Je zal het ook wel al meegemaakt hebben dat je, nadat je over een steentje of over een slechte aansluiting tussen 2 betonstroken hebt gereden, voelt dat je wiel begint te slingeren of te hobbelen. In het Vlaams noemen wij dat “een slag in je wiel hebben”. Dit kan je gemakkelijk zelf oplossen met behulp van de onderstaande tekst en plaatjes uit een handleiding uit 1974.

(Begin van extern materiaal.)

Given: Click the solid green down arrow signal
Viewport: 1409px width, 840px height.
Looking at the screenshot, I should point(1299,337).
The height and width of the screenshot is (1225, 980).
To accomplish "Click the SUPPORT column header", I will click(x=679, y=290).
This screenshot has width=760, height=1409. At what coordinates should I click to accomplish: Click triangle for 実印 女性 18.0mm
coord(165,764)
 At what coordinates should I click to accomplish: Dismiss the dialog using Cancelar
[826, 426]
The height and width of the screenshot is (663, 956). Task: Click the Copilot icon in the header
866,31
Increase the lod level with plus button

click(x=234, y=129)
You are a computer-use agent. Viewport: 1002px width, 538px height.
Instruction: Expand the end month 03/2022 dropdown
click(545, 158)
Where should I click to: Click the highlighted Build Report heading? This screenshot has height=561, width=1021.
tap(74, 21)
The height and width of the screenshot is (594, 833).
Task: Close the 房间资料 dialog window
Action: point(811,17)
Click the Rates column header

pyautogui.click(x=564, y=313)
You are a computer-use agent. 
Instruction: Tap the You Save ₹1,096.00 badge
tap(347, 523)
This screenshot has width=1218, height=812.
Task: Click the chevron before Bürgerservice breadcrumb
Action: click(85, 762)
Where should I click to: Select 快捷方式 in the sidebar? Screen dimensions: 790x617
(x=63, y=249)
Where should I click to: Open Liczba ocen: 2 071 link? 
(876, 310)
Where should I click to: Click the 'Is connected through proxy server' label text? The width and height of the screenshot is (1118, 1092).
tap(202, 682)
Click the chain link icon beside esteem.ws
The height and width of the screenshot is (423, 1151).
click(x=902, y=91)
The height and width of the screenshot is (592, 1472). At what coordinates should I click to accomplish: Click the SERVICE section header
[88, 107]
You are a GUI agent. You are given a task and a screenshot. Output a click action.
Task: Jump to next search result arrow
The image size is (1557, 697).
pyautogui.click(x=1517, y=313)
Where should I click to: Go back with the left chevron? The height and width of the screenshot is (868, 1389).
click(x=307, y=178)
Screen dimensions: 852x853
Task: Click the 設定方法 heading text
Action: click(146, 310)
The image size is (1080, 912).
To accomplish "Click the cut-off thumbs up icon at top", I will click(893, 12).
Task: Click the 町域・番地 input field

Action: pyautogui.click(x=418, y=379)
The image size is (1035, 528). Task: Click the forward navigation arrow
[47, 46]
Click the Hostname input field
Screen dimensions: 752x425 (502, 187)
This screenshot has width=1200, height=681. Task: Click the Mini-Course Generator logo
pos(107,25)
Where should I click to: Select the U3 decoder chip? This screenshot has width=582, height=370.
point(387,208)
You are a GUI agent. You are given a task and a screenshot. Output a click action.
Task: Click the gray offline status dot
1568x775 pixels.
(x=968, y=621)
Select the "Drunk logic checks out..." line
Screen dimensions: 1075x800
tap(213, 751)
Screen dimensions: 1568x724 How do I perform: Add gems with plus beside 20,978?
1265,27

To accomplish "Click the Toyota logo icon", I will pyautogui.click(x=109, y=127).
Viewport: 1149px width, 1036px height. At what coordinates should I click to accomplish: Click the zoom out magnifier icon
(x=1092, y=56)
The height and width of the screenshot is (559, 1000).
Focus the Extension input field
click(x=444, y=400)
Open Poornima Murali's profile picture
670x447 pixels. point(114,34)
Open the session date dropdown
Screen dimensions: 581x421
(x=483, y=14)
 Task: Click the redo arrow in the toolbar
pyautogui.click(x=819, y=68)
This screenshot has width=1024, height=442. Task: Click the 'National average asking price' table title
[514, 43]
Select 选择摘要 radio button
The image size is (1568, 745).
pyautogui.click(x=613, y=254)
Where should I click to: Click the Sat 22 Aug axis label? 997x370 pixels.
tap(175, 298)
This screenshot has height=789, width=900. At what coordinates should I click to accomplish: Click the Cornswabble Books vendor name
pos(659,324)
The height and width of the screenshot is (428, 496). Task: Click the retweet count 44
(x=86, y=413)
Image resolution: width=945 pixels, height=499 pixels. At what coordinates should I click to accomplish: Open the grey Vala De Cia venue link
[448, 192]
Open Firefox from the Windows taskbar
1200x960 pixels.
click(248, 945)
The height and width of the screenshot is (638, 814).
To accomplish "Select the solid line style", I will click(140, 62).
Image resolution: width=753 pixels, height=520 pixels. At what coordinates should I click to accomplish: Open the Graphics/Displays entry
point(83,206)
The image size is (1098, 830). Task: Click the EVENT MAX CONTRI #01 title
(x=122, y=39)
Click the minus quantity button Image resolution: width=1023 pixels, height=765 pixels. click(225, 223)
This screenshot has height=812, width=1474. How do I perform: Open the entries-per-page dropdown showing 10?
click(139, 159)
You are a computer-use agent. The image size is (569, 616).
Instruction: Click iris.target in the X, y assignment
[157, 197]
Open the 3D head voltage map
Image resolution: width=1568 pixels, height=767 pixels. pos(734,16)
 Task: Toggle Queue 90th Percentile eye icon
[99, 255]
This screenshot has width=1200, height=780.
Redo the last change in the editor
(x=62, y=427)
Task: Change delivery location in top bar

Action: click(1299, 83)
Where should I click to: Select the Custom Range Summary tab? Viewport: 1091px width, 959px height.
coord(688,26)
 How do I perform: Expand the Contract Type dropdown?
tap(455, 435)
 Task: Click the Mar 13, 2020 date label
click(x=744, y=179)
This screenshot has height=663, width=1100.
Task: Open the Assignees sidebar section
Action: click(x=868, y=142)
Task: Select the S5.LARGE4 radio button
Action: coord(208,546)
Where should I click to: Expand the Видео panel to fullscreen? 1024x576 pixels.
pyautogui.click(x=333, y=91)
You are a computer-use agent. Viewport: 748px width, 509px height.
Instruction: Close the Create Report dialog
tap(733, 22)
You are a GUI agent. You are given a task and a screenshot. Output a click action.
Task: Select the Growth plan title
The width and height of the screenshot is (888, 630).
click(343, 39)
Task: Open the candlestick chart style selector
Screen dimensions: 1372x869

Merk op dat er toen nog heel wat creativiteit en doe het zelf werd toegepast. Zie bijvoorbeeld plaatje 5 en 6 wanneer een plat moersleuteltje wordt aangepast om te vermijden dat een freewheel of een kettingwieltje moet worden vervangen. Toen was het maximum kettingwielen nog 6.

Wielafwijkingen

Een wiel kan twee soorten afwijkingen vertonen. Een radiale – ook wel hoogslag genoemd – maakt dat het wiel hobbelt; een zijdelingse – ook bekend als zijslag– maakt dat het wiel slingert.

wielafwijkingen

 

Vervangen van spaken en richten van een wiel

Een kapotte spaak is al voldoende om een wiel uit balans te brengen, hetgeen merkbaar is aan slingeren of hobbelen van het wiel. Spaken kunnen gemakkelijk worden vervangen, alleen moet bij het achterwiel het freewheel of het kettingwieltje worden verwijderd wanneer het om een spaak gaat, die aan de rechterkant van de naaf zit. Eventueel kunt u, om dit te vermijden, een speciale spaak buigen zoals op afbeelding 6 is te zien.

Spaken worden in tegengestelde richting aan iedere zijde van de naaf in de spaakgaten gestoken. Bovenstaand ziet u in detail hoe in de regel bij een voor- en achterwiel het spaakpatroon verloopt. Houd dit patroon vooral voor ogen, wanneer meerdere spaken geheel ontbreken.

  • Materiaal: nieuwe spaken van de juiste lengte en dikte, bijpassende spaaknikkels
  • Gereedschap: spaaksleutel, schroevedraaier, zoetvijl, krijt, liniaal

vervangen van spaken

Hieronder nog eens de tekst voor het geval ze niet zo leesbaar is:

  1. Verwijder de band, de binnenband en het velglint en verwijder de beide helften van een gebroken spaak. Knip een verbogen spaak door met een tangetje.
  2. Steek een nieuwe spaak van de juiste lengte door het naafgat. De spaakkop moet precies aan de tegenovergestelde kant van de naafflens zitten als de kop aan de andere kant.
  3. Steek het andere eind van de spaak met een schroefdraad door het spaakgat in de velg; let er op dat de spaak het juiste aantal reeds gemonteerde spaken kruist.
  4. Schroef vervolgens een spaaknippel op de spaak. Draai de nippel daarna stevig aan met een schroevedraaier waardoor de spaak op spanning komt te staan.
  5. Buig om te voorkomen dat er een freewheel of het kettingwieltje moet worden verwijderd, een speciale spaakkop. Hiertoe boort u een gaatje van 3mm in een plat moersleuteltje.
  6. Neem een spaak die 25mm langer is dan nodig en knip of zaag de kop eraf. Steek de spaak door de moersleutel en buig hem dan in de vorm als op de afbeelding is aangegeven.
  7. De afbeelding geeft aan op welke manier de spaak door de naaf is bevestigd. Duw de spaak door de naaf en kantel hem zodat hij in de naafflens haakt.
  8. Houd, om een zijdelingse afwijking of zijslag te corrigeren, een krijtje heel dicht bij de velg en draai daarna het wiel, zodat de plaats waar het wiel naar buiten wijkt, wordt gemarkeerd.
  9. Binnen het gedeelte van de afwijking moeten de spaken, die naar de tegenoverliggende naafflens lopen, vaster worden aangedraaid. Doe dit geleidelijk en controleer steeds.
  10. Met een liniaal kan de plaats van eventuele radiale afwijking (hoogslag) worden vastgesteld. Draai het wiel rond en let goed op waar de velg de liniaal raakt.
  11. Markeer duidelijk met krijt dat gedeelte van het wiel en span vervolgens alle spaken in dit gedeelte door de nippels met een schroevedraaier aan te draaien.
  12. Controleer zorgvuldig of er spaken zijn die door de nippel steken. Vijl deze gelijk met de bovenzijde van de nippelkop om beschadiging van het velglint te voorkomen.